* WORK INSTRUCTIONS
Could you copy out the rows below, from the line that contains "Open the Form" through the line that contains "Action: click(x=312, y=391)", with both of those lines included?

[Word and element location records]
-- begin --

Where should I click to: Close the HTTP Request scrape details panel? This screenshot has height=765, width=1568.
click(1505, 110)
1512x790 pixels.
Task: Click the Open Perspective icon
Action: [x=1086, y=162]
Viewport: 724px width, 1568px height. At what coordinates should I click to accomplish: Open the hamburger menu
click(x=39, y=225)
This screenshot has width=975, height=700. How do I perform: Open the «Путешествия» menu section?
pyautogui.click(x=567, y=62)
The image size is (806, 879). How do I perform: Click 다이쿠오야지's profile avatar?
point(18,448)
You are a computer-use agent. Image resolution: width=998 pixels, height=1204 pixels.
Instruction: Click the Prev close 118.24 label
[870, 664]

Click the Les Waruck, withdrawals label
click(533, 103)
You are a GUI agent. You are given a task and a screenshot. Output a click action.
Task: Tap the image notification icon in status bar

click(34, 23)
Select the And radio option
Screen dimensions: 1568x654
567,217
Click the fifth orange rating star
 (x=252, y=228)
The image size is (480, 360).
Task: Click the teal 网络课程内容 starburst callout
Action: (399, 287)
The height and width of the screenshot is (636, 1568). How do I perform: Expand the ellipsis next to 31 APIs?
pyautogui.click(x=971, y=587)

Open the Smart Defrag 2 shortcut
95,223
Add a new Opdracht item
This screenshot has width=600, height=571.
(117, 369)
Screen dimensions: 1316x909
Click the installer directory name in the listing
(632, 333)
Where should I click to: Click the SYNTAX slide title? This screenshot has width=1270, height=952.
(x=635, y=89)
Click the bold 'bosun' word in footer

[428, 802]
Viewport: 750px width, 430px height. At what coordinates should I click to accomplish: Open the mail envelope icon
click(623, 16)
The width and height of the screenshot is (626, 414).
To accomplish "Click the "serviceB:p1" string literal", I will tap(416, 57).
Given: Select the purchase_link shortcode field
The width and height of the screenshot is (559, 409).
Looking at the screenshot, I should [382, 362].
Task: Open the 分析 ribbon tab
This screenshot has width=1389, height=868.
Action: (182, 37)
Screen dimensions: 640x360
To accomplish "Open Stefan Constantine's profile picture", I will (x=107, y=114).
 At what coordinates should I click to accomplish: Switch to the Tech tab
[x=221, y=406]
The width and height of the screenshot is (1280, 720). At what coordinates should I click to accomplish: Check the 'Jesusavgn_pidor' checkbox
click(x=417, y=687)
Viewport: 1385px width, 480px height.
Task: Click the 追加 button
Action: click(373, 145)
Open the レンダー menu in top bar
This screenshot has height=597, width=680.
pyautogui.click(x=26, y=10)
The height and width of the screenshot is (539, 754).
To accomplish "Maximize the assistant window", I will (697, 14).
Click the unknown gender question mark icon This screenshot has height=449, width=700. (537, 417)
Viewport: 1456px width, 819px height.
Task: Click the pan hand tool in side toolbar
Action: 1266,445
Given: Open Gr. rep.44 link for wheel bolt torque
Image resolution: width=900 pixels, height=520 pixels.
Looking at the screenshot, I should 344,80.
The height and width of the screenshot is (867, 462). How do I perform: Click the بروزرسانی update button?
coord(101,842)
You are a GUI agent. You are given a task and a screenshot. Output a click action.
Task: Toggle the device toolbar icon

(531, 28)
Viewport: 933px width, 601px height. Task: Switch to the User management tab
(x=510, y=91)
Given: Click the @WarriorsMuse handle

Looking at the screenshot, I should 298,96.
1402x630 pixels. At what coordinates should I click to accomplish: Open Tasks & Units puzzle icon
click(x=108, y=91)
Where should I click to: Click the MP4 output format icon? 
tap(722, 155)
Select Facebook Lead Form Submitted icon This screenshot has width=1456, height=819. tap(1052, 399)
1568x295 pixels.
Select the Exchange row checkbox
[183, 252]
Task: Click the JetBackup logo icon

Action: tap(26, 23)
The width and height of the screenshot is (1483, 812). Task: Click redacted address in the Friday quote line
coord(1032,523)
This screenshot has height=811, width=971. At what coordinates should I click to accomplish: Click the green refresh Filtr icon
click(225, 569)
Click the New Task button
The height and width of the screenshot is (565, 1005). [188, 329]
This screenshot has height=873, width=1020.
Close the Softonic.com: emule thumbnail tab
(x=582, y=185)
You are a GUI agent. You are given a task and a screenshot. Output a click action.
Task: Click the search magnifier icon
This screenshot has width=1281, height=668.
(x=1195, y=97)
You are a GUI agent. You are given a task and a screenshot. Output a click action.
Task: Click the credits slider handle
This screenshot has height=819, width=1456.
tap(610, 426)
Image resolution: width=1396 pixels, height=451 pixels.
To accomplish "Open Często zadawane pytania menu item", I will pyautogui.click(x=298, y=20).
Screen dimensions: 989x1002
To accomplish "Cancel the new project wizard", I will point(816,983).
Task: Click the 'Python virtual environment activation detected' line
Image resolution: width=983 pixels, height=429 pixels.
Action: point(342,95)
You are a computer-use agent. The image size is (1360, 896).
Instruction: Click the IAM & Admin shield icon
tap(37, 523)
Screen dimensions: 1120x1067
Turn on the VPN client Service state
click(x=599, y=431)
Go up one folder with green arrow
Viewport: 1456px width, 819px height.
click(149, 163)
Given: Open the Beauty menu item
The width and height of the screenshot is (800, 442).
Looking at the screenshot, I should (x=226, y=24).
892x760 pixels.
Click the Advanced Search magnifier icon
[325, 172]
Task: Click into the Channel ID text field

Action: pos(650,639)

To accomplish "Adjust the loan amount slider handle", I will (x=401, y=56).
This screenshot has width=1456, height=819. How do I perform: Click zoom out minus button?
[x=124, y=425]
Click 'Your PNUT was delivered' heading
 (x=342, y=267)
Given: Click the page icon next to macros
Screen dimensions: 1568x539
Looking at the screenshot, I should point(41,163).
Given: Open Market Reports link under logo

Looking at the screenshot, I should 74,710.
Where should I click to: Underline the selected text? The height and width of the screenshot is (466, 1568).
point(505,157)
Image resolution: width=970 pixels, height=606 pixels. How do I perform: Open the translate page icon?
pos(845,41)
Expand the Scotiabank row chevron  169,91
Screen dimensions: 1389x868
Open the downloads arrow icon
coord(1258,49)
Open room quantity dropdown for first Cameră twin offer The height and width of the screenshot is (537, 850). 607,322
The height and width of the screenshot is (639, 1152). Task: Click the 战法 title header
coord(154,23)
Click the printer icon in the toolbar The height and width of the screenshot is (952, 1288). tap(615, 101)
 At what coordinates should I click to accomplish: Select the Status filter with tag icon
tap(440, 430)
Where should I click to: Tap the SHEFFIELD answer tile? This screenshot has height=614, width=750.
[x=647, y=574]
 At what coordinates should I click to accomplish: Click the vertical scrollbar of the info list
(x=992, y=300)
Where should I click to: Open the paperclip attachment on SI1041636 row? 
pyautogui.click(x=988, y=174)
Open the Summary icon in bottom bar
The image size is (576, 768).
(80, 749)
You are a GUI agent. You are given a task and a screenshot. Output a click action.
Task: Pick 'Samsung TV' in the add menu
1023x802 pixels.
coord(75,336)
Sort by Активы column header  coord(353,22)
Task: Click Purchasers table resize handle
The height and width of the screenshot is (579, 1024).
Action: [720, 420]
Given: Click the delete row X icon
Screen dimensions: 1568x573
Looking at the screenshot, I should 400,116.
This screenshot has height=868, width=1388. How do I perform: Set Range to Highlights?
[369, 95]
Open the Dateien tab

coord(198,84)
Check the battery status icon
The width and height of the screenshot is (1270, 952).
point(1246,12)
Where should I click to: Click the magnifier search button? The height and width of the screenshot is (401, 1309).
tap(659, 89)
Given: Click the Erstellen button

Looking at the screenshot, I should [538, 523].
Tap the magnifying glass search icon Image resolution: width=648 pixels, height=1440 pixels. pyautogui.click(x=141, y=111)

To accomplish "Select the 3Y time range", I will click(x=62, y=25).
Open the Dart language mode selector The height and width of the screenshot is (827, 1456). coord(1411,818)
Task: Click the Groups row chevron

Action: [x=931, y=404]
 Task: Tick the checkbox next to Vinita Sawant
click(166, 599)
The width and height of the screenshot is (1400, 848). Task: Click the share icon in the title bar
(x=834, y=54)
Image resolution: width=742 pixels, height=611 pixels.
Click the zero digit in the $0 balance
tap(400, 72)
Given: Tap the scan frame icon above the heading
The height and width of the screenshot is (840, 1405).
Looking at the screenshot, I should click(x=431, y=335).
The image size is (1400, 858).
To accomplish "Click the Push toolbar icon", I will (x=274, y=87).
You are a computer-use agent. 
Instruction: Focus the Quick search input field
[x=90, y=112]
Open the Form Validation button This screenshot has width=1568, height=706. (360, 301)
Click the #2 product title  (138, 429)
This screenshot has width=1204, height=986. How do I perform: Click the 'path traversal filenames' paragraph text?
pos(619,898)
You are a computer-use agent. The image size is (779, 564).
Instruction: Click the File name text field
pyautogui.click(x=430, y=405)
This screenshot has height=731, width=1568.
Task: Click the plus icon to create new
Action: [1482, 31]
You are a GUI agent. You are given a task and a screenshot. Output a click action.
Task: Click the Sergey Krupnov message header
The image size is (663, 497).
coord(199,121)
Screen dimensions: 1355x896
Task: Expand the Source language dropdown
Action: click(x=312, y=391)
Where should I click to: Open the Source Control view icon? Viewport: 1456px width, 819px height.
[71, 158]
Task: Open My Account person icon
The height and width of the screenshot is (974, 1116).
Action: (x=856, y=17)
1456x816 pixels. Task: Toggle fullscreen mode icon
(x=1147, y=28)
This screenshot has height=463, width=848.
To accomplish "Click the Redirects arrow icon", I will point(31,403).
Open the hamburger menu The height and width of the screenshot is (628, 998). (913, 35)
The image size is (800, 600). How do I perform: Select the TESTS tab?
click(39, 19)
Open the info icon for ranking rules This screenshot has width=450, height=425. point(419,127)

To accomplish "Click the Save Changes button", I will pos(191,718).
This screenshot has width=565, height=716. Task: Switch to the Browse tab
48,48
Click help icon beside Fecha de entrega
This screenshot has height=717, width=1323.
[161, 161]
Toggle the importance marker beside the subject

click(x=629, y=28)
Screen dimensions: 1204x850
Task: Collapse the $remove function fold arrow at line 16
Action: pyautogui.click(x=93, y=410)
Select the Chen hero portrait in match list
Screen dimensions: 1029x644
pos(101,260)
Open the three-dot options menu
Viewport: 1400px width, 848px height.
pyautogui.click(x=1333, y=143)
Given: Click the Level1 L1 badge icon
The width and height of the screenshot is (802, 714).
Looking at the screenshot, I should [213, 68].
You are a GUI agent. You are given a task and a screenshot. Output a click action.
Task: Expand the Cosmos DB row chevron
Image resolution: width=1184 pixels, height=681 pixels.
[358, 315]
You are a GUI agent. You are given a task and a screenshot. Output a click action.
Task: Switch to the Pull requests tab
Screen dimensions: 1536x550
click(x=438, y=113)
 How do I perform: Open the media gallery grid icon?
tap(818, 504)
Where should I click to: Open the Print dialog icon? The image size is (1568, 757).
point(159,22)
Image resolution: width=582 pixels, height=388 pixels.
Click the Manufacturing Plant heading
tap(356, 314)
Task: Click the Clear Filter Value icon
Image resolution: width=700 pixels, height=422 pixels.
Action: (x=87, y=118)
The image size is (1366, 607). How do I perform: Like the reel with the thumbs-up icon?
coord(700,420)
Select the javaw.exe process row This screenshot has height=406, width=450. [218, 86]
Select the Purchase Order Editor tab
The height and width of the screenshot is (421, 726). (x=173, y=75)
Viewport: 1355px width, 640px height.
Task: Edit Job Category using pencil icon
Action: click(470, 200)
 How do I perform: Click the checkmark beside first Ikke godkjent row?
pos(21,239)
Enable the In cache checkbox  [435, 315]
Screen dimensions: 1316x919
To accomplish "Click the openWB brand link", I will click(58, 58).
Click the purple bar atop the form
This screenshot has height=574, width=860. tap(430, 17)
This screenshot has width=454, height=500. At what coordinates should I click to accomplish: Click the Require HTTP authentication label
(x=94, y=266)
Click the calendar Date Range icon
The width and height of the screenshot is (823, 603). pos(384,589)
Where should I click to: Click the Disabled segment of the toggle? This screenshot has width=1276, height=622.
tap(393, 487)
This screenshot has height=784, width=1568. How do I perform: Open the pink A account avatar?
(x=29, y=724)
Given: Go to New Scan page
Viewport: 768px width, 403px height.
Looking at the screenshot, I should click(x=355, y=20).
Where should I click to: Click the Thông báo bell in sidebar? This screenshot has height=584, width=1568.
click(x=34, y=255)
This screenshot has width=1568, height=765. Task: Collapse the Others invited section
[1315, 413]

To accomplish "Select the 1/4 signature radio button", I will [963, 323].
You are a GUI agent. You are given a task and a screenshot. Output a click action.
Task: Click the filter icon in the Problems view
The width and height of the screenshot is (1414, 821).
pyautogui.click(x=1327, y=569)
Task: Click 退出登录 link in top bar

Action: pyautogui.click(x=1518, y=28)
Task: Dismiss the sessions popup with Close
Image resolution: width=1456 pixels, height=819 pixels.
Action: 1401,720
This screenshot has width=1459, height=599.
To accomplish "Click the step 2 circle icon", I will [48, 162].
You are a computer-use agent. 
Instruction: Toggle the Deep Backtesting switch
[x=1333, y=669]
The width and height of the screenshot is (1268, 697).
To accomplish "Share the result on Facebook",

-- end --

* THE RESULT
Open the Form Validation button This screenshot has width=1568, height=706. (360, 301)
Click the #2 product title  (138, 429)
This screenshot has width=1204, height=986. How do I perform: Click the 'path traversal filenames' paragraph text?
pos(619,898)
You are a computer-use agent. The image size is (779, 564).
Instruction: Click the File name text field
pyautogui.click(x=430, y=405)
This screenshot has height=731, width=1568.
Task: Click the plus icon to create new
Action: [1482, 31]
You are a GUI agent. You are given a task and a screenshot. Output a click action.
Task: Click the Sergey Krupnov message header
The image size is (663, 497).
coord(199,121)
Screen dimensions: 1355x896
Task: Expand the Source language dropdown
Action: click(x=312, y=391)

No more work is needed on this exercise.